Avion : vol direct de Montréal vers Santiago et Holguín. Vérifier avant le coût pour votre vélo (Air Transat, 30$ par vol).

Argent : les guichets sont plutôt rares. Les retraits se font sur carte de crédit seulement (avance de fond). Utiliser de l’argent canadien pour changer dans les banques ou hôtel ($ us taxe de 10%).
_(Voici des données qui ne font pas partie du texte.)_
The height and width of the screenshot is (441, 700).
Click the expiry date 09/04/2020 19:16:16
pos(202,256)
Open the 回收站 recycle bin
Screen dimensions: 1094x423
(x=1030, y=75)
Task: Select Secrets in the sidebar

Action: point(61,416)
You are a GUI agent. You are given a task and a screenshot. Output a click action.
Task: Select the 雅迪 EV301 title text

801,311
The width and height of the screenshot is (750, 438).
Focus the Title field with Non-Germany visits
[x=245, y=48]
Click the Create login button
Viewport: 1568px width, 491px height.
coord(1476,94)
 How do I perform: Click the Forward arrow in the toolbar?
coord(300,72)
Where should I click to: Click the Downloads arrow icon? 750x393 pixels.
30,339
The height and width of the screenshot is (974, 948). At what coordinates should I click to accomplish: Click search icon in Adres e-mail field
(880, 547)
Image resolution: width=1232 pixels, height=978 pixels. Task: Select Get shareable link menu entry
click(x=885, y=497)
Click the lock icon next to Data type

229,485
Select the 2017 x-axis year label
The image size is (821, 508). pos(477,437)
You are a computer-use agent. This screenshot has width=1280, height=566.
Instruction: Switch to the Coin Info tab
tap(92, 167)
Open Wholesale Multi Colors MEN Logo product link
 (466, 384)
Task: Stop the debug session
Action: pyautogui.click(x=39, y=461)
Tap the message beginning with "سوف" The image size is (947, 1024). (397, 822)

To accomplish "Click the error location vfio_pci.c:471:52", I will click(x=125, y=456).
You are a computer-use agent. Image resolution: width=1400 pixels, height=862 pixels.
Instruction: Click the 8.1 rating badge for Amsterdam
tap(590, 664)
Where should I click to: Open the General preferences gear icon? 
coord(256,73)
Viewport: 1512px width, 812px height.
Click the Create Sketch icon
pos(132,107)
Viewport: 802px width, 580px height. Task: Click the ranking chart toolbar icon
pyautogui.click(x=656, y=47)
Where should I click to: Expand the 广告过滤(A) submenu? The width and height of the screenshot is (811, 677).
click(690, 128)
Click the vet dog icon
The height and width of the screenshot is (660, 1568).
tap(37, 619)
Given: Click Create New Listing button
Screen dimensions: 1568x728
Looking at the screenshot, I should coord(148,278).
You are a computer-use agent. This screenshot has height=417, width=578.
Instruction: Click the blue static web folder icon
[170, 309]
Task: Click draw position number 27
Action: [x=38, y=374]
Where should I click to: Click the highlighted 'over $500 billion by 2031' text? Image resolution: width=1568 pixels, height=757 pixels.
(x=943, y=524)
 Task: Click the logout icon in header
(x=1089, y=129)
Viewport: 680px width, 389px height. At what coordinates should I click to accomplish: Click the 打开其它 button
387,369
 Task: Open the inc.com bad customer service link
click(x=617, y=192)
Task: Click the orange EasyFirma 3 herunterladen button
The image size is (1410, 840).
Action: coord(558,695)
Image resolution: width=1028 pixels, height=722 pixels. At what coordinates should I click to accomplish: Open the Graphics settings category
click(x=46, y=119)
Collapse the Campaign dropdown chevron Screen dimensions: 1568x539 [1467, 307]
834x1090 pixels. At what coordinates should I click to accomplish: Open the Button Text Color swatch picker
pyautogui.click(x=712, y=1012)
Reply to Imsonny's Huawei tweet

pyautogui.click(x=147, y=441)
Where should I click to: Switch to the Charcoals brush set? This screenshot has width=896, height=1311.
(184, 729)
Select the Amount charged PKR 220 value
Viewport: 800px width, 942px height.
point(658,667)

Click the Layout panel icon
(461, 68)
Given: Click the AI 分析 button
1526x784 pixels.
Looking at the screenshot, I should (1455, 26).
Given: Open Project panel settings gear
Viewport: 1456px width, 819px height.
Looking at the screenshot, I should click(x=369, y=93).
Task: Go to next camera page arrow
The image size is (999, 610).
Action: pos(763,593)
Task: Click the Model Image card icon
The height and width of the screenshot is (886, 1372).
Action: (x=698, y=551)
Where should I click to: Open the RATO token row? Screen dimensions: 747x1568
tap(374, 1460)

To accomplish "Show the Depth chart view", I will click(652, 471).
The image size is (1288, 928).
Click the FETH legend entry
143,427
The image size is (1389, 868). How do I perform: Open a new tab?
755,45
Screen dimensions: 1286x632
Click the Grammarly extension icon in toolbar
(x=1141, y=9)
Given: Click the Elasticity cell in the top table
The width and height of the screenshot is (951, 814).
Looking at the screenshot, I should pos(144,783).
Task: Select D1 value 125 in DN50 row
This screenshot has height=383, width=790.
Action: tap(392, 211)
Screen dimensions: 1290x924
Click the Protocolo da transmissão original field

Quand y aller : fin novembre à fin mars

Sécurité : Aucun risque à Cuba!

Faire la boucle de l’Oriente cubain ne représente pas un défi sportif ou organisationnel hors du commun.
En prenant son temps, on compte deux semaines de vélo. Les villes de Baracoa et de Santiago de Cuba méritent amplement des arrêts d’au moins 24 heures
La situation changera peut-être avec l’essor anticipé du tourisme, mais pour le moment, nul besoin de réserver l’hébergement. La région n’est pas la plus fréquentée par les touristes (Santiago de Cuba mise à part), et le réseau des casas particulares est étendu. Les guides de voyage proposent quelques casas, mais des applications mobiles comme Cuba Junky (qui ne demandent pas de connexion internet) offrent des listes plus complètes de ce qui existe.

Cuba compte énormément de cyclistes… mais pratiquement aucun commerce de vélos. Il est donc primordial d’avoir avec soi tout le nécessaire de dépannage d’un vélo.